2. Now we use the hint `f'(0) = 2`. This tells us the rate of change at `x=0` is `2`. Let's plug `x=0` into our `f'(x)`:
* `f'(0) = (0)^2 / 2 + sin(0) + C`
* `2 = 0 + 0 + C`
* So, `C = 2`.
* Now we know `f'(x) = x^2 / 2 + sin x + 2`.

3. Next, we need to find `f(x)` itself! We have `f'(x)`, which is the rate of change of `f(x)`. We need to "undo" the derivative *again*.
* When we undo `x^2 / 2`, we get `(1/2) * (x^3 / 3) = x^3 / 6`.

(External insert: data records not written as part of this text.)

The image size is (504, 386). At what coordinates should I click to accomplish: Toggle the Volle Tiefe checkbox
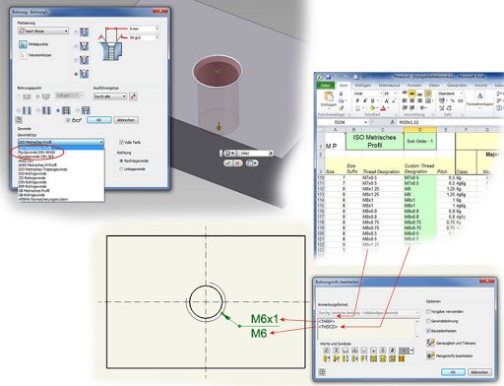[121, 142]
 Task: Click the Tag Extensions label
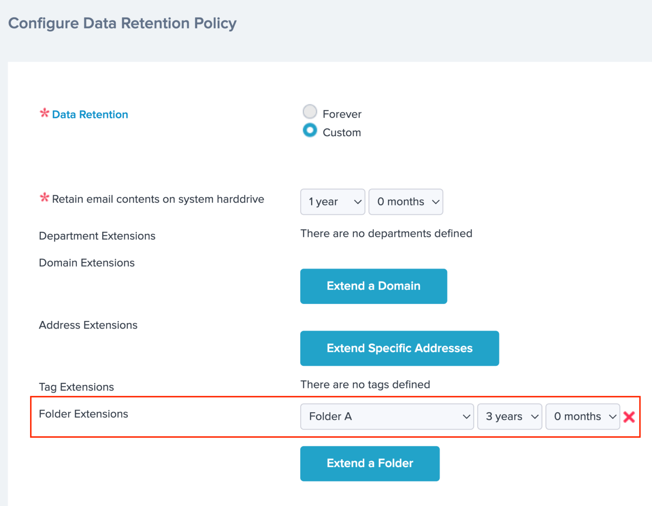tap(76, 387)
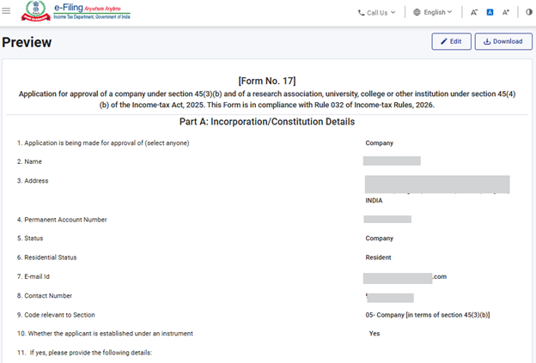
Task: Click the Code relevant to Section value
Action: (427, 315)
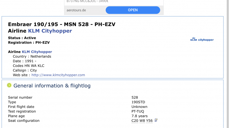Click the General information & flightlog heading
The image size is (229, 128).
pos(52,86)
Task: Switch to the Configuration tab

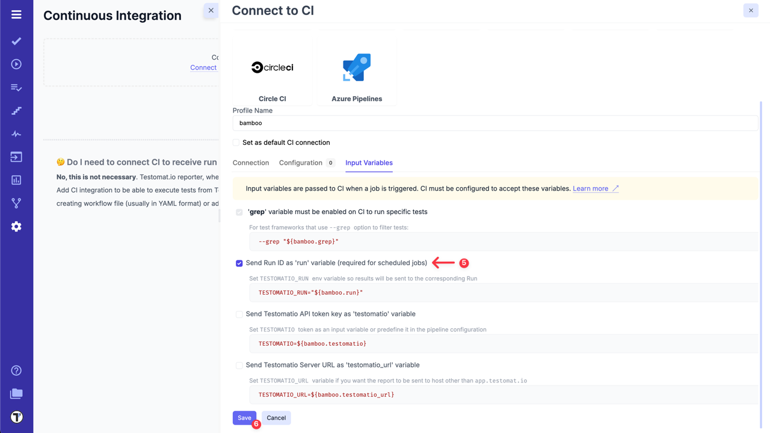Action: click(301, 163)
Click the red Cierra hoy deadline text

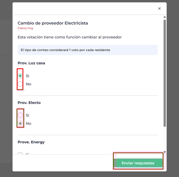pyautogui.click(x=25, y=28)
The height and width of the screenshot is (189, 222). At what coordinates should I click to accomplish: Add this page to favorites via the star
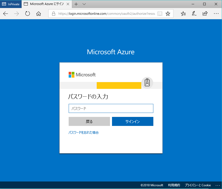coord(168,14)
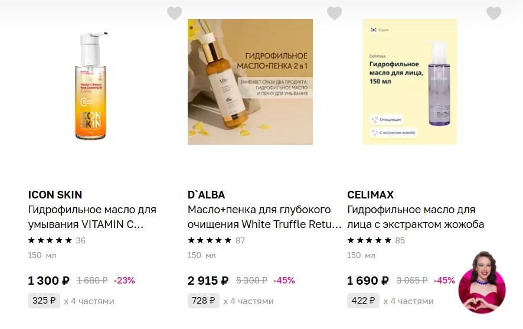The height and width of the screenshot is (329, 523).
Task: Open CELIMAX жожоба oil product title
Action: click(x=416, y=217)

* When we undo `sin x`, we get `-cos x`. (Because the derivative of `-cos x` is `sin x`!)
* When we undo `2` (which is like `2x^0`), we get `2x`.
* Again, we add another secret number that could have disappeared, let's call it "+ D" this time.

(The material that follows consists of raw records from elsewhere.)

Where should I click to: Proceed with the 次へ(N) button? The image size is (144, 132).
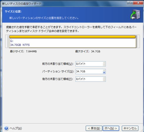[x=111, y=128]
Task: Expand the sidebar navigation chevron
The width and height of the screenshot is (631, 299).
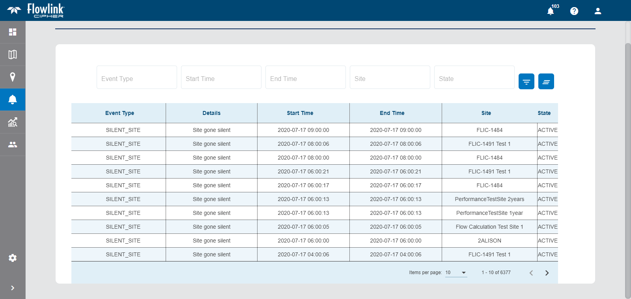Action: point(13,288)
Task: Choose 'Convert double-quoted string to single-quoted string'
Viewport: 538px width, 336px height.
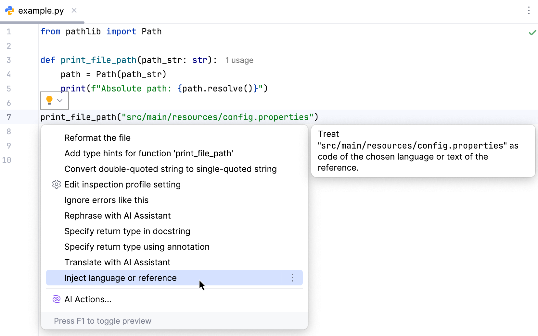Action: (170, 169)
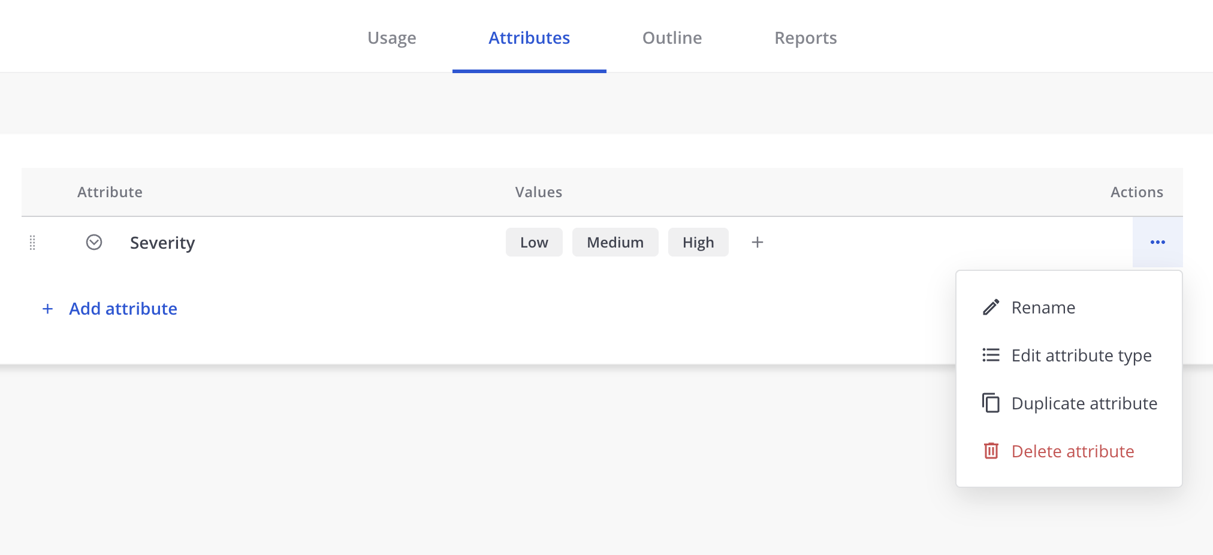Open the three-dot actions menu for Severity
The image size is (1213, 555).
tap(1157, 242)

* So, `f(x) = x^3 / 6 - cos x + 2x + D`.

4. Finally, we use the last hint `f(0) = 1`. This tells us the value of the function at `x=0` is `1`. Let's plug `x=0` into our `f(x)`:
* `f(0) = (0)^3 / 6 - cos(0) + 2(0) + D`
* `1 = 0 - 1 + 0 + D` (Remember `cos(0)` is `1`)
* `1 = -1 + D`
* To find `D`, we add `1` to both sides: `D = 2`.

5. So, we found all the secret numbers! Our final function is `f(x) = x^3 / 6 - cos x + 2x + 2`. Ta-da!